Here's how I thought about it:

1. **What Makes a Wire Stretch?**
* The **weight** (or force) pulling on it. If you hang more weight, it will stretch more.
* Its original **length**. A longer wire will stretch more than a shorter one, even with the same weight.
* The **material** it's made of (like steel!). Some materials are super stretchy (like rubber bands), and some are super stiff (like steel). In science class, we call this "stiffness" or "Young's Modulus."
* Its **thickness** (or cross-sectional area). A thicker wire is stronger and stretches less than a thin one.

2. **The "Stretchy Rule" (Formula)**
In science, we have a handy "rule" or formula that connects all these things! It says:
* `Stretch = (Force × Original Length) / (Area × Material's Stiffness)`

Our goal is to find the minimum thickness (which means finding the minimum Area first) so we can rearrange this rule a little to help us:
* `Minimum Area = (Force × Original Length) / (Maximum Allowed Stretch × Material's Stiffness)`

3. **Getting Our Numbers Ready**
* **Force (Weight)**: We have 400.0 Newtons (N).
* **Original Length**: The wire is 2.00 meters (m) long.
* **Maximum Allowed Stretch**: The wire can stretch no more than 0.25 centimeters (cm). We need to change this to meters to match our other units. Since 1 meter = 100 cm, 0.25 cm is 0.25 / 100 = 0.0025 meters.
* **Material's Stiffness (Young's Modulus for Steel)**: The problem didn't give us this number! But don't worry, in physics, we usually use a common value for steel because it's pretty consistent. A good average value for steel's stiffness is about 200,000,000,000 Pascals (or 200 Gigapascals, N/m²). This huge number just tells us how stiff steel is!
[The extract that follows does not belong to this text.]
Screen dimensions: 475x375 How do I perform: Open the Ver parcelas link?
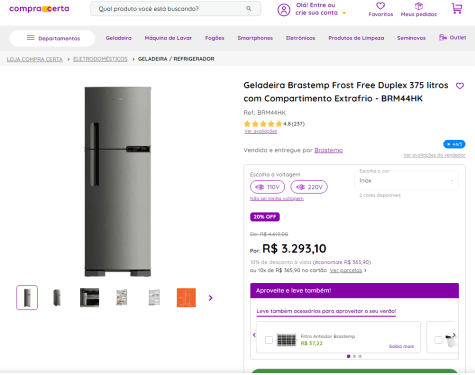coord(346,270)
4. **Calculating the Minimum Area**
Now we just put our numbers into the rearranged rule:
* `Minimum Area = (400 N × 2.00 m) / (0.0025 m × 200,000,000,000 N/m²)`
* First, multiply the numbers on top: `400 × 2.00 = 800`
* Next, multiply the numbers on the bottom: `0.0025 × 200,000,000,000 = 500,000,000`
* So, `Minimum Area = 800 / 500,000,000`
* `Minimum Area = 0.0000016 m²` (This is a very tiny area, which makes sense for a wire!)

5. **Finding the Diameter from the Area**
The wire has a circular cross-section, like a coin! The area of a circle is calculated using the formula:
* `Area = π × (radius)²`
* Since the diameter is just two times the radius (diameter = 2 × radius), we can also write the area as: `Area = π × (diameter/2)² = π × (diameter)² / 4`

We want the diameter, so let's flip this around to solve for it:
* `(diameter)² = (Area × 4) / π`
* `diameter = √((Area × 4) / π)` (The square root helps us get back to just the diameter)

Let's plug in our calculated area:
* `diameter = √((0.0000016 m² × 4) / π)`
* `diameter = √(0.0000064 / 3.14159)` (We use π ≈ 3.14159)
* `diameter = √(0.000002037)`
* `diameter ≈ 0.001427 m`

6. **Making Sense of the Answer**
A diameter of 0.001427 meters is a bit hard to picture. It's usually easier to think about wire thickness in millimeters (mm).
* Since 1 meter = 1000 millimeters, we multiply by 1000:
* `0.001427 m × 1000 mm/m = 1.427 mm`

So, the wire needs to be at least about 1.43 millimeters thick to not stretch too much. That's about the thickness of a thick paperclip!